STATED TASK: Turn the lines of these items into a numbered list, leaving out any blank lines. Cover every item.

Word and element locating data
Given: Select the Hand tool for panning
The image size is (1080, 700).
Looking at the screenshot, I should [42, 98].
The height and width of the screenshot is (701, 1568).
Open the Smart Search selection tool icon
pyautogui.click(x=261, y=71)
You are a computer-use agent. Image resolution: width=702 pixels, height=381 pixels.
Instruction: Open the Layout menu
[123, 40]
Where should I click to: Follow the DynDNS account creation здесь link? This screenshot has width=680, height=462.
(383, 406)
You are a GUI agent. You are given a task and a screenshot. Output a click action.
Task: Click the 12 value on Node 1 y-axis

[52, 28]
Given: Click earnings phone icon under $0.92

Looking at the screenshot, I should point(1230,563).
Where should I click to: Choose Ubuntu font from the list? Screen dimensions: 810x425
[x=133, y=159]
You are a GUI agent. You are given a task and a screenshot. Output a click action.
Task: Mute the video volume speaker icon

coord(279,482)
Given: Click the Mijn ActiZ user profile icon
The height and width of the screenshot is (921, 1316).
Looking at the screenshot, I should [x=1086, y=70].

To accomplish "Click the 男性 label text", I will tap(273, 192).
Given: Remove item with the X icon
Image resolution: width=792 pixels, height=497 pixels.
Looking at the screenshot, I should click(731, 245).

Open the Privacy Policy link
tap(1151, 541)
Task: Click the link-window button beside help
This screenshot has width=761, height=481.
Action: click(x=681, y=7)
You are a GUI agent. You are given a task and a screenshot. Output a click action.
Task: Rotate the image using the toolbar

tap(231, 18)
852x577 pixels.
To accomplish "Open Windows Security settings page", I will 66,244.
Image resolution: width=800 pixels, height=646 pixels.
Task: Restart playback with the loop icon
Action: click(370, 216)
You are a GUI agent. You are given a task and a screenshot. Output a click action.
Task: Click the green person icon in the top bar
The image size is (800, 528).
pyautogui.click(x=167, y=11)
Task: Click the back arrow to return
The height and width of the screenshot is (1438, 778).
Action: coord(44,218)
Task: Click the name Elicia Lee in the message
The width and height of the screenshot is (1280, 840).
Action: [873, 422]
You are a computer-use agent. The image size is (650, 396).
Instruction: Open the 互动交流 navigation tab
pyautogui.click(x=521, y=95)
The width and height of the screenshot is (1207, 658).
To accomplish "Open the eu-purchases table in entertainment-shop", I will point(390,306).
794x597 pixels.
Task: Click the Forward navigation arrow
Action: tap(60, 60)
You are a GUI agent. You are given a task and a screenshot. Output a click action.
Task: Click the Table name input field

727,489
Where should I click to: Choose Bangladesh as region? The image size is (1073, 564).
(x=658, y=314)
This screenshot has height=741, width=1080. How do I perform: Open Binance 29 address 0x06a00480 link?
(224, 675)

FINAL ANSWER:
1. Given: Select the Hand tool for panning
2. The image size is (1080, 700).
3. Looking at the screenshot, I should [42, 98].
4. The height and width of the screenshot is (701, 1568).
5. Open the Smart Search selection tool icon
6. pyautogui.click(x=261, y=71)
7. You are a computer-use agent. Image resolution: width=702 pixels, height=381 pixels.
8. Instruction: Open the Layout menu
9. [123, 40]
10. Where should I click to: Follow the DynDNS account creation здесь link? This screenshot has width=680, height=462.
11. (383, 406)
12. You are a GUI agent. You are given a task and a screenshot. Output a click action.
13. Task: Click the 12 value on Node 1 y-axis
14. [52, 28]
15. Given: Click earnings phone icon under $0.92
16. Looking at the screenshot, I should point(1230,563).
17. Where should I click to: Choose Ubuntu font from the list? Screen dimensions: 810x425
18. [x=133, y=159]
19. You are a GUI agent. You are given a task and a screenshot. Output a click action.
20. Task: Mute the video volume speaker icon
21. coord(279,482)
22. Given: Click the Mijn ActiZ user profile icon
23. The height and width of the screenshot is (921, 1316).
24. Looking at the screenshot, I should [x=1086, y=70].
25. To accomplish "Click the 男性 label text", I will tap(273, 192).
26. Given: Remove item with the X icon
27. Image resolution: width=792 pixels, height=497 pixels.
28. Looking at the screenshot, I should click(731, 245).
29. Open the Privacy Policy link
30. tap(1151, 541)
31. Task: Click the link-window button beside help
32. This screenshot has width=761, height=481.
33. Action: click(x=681, y=7)
34. You are a GUI agent. You are given a task and a screenshot. Output a click action.
35. Task: Rotate the image using the toolbar
36. tap(231, 18)
37. 852x577 pixels.
38. To accomplish "Open Windows Security settings page", I will 66,244.
39. Image resolution: width=800 pixels, height=646 pixels.
40. Task: Restart playback with the loop icon
41. Action: click(370, 216)
42. You are a GUI agent. You are given a task and a screenshot. Output a click action.
43. Task: Click the green person icon in the top bar
44. The image size is (800, 528).
45. pyautogui.click(x=167, y=11)
46. Task: Click the back arrow to return
47. The height and width of the screenshot is (1438, 778).
48. Action: coord(44,218)
49. Task: Click the name Elicia Lee in the message
50. The width and height of the screenshot is (1280, 840).
51. Action: [873, 422]
52. You are a computer-use agent. The image size is (650, 396).
53. Instruction: Open the 互动交流 navigation tab
54. pyautogui.click(x=521, y=95)
55. The width and height of the screenshot is (1207, 658).
56. To accomplish "Open the eu-purchases table in entertainment-shop", I will point(390,306).
57. 794x597 pixels.
58. Task: Click the Forward navigation arrow
59. Action: tap(60, 60)
60. You are a GUI agent. You are given a task and a screenshot. Output a click action.
61. Task: Click the Table name input field
62. 727,489
63. Where should I click to: Choose Bangladesh as region? The image size is (1073, 564).
64. (x=658, y=314)
65. This screenshot has height=741, width=1080. How do I perform: Open Binance 29 address 0x06a00480 link?
66. (224, 675)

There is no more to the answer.